Material provided
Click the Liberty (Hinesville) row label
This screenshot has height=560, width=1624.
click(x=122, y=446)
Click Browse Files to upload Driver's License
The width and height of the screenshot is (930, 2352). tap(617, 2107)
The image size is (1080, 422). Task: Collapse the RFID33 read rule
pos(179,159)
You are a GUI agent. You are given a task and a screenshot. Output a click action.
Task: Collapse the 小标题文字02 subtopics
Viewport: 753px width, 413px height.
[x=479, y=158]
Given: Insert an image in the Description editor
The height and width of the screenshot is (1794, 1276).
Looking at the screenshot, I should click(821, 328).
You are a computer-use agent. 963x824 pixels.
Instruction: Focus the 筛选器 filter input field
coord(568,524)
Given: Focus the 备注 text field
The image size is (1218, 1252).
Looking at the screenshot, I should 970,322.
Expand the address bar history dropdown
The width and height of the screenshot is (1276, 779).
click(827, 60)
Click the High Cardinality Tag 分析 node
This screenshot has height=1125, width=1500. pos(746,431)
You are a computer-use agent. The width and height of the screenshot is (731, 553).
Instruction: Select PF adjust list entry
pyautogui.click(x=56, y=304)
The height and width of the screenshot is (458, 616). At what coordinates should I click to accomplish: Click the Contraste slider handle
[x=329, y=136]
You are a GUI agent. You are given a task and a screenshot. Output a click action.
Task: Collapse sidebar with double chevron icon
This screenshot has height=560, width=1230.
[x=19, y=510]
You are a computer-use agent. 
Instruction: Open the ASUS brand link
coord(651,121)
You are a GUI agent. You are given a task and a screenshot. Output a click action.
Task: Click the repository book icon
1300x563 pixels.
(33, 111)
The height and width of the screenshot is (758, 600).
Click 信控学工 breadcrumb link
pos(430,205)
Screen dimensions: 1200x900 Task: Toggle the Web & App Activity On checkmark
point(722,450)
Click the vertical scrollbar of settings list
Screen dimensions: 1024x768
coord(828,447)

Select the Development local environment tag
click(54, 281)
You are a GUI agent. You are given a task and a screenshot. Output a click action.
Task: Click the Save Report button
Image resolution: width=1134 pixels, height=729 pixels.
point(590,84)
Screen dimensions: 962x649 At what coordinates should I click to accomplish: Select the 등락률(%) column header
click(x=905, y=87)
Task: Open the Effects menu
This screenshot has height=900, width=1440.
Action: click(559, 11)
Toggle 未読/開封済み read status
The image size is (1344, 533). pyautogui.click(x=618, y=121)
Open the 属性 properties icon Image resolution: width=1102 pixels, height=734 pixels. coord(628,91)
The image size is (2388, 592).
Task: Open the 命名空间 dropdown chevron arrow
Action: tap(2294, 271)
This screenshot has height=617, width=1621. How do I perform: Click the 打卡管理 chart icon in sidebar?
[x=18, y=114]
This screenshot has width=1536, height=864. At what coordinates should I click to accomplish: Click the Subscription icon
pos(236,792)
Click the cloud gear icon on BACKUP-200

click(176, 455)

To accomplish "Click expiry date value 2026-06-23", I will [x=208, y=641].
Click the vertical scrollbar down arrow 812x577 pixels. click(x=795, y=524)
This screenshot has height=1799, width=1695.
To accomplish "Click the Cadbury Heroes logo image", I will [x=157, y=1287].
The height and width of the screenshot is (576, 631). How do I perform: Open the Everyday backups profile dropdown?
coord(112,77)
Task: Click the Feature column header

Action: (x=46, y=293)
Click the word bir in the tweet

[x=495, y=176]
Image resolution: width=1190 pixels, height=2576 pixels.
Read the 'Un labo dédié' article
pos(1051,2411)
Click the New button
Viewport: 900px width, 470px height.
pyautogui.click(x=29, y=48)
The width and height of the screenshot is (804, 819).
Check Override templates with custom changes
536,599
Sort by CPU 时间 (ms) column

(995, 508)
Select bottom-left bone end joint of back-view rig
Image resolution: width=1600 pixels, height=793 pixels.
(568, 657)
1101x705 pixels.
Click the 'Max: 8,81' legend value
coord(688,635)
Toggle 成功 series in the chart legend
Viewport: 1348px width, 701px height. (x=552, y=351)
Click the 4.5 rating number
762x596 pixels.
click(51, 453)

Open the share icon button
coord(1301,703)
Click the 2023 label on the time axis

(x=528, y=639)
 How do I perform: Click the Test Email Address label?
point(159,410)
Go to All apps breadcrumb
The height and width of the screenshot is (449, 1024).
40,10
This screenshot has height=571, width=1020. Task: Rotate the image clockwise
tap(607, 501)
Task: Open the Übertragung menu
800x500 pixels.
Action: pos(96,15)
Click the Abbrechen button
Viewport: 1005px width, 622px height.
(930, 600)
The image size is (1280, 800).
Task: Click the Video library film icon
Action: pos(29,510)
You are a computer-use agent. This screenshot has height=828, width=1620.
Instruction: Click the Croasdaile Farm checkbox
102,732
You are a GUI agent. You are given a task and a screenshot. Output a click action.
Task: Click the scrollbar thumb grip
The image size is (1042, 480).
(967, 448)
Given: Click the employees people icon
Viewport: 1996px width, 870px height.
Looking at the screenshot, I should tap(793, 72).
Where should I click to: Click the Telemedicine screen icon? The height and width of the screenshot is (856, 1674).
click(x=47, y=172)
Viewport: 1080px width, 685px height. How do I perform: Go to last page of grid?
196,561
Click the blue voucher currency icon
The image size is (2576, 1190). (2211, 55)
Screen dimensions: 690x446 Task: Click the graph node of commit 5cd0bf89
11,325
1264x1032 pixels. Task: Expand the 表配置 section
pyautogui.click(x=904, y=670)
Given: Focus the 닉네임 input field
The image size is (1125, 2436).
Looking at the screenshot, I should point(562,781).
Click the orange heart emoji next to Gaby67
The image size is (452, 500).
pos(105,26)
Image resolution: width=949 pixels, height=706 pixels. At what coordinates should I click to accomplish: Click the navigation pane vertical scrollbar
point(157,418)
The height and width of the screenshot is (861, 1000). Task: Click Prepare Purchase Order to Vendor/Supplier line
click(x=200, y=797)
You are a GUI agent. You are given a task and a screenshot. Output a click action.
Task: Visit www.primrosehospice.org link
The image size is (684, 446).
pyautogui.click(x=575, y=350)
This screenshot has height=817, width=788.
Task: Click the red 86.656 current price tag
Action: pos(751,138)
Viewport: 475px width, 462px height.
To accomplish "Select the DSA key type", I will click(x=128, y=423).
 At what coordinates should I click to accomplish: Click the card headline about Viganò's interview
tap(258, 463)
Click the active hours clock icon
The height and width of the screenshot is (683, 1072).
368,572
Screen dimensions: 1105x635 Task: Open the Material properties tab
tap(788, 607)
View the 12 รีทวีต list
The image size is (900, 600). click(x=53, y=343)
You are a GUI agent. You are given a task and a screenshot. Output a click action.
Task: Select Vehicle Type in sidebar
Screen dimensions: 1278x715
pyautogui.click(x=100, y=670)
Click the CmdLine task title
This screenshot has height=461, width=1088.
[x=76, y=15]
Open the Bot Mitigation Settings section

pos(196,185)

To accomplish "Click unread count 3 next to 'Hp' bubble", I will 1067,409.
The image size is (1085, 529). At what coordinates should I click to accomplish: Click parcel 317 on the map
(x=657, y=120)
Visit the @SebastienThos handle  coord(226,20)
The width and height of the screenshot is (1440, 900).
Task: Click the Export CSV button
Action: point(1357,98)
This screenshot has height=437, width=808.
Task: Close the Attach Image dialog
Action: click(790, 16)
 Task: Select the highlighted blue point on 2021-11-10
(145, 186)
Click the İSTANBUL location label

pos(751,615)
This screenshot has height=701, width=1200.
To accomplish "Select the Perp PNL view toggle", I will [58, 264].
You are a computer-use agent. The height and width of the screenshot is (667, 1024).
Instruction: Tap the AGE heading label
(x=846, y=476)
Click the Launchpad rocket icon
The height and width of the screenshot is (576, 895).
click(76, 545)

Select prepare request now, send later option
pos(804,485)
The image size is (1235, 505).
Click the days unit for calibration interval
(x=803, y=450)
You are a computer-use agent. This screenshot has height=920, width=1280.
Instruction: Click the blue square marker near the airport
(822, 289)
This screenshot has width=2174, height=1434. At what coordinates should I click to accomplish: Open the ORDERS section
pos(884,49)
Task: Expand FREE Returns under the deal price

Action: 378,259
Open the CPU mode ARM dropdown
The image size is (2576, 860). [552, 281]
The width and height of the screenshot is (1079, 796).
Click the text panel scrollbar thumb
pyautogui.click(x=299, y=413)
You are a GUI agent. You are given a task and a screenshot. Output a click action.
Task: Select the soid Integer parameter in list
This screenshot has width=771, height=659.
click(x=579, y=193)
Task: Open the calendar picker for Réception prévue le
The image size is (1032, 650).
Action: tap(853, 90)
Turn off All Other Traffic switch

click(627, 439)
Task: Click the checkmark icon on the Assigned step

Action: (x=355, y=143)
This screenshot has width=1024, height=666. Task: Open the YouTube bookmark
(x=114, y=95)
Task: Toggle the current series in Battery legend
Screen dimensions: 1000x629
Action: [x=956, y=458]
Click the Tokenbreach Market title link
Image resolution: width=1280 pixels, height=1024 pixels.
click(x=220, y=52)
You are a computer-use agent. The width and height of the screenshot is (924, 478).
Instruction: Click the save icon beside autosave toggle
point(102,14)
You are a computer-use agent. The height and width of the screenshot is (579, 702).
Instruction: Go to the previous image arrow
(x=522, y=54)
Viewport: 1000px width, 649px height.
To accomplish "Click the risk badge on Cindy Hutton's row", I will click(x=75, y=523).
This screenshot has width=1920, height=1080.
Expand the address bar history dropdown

Exercise prompt
Print the records verbatim, stopping after the "Task: Click the repository book icon" line.

Reply to the task
Click the Liberty (Hinesville) row label
This screenshot has height=560, width=1624.
click(x=122, y=446)
Click Browse Files to upload Driver's License
The width and height of the screenshot is (930, 2352). tap(617, 2107)
The image size is (1080, 422). Task: Collapse the RFID33 read rule
pos(179,159)
You are a GUI agent. You are given a task and a screenshot. Output a click action.
Task: Collapse the 小标题文字02 subtopics
Viewport: 753px width, 413px height.
[x=479, y=158]
Given: Insert an image in the Description editor
The height and width of the screenshot is (1794, 1276).
Looking at the screenshot, I should click(821, 328).
You are a computer-use agent. 963x824 pixels.
Instruction: Focus the 筛选器 filter input field
coord(568,524)
Given: Focus the 备注 text field
The image size is (1218, 1252).
Looking at the screenshot, I should 970,322.
Expand the address bar history dropdown
The width and height of the screenshot is (1276, 779).
click(827, 60)
Click the High Cardinality Tag 分析 node
This screenshot has height=1125, width=1500. pos(746,431)
You are a computer-use agent. The width and height of the screenshot is (731, 553).
Instruction: Select PF adjust list entry
pyautogui.click(x=56, y=304)
The height and width of the screenshot is (458, 616). At what coordinates should I click to accomplish: Click the Contraste slider handle
[x=329, y=136]
You are a GUI agent. You are given a task and a screenshot. Output a click action.
Task: Collapse sidebar with double chevron icon
This screenshot has height=560, width=1230.
[x=19, y=510]
You are a computer-use agent. 
Instruction: Open the ASUS brand link
coord(651,121)
You are a GUI agent. You are given a task and a screenshot. Output a click action.
Task: Click the repository book icon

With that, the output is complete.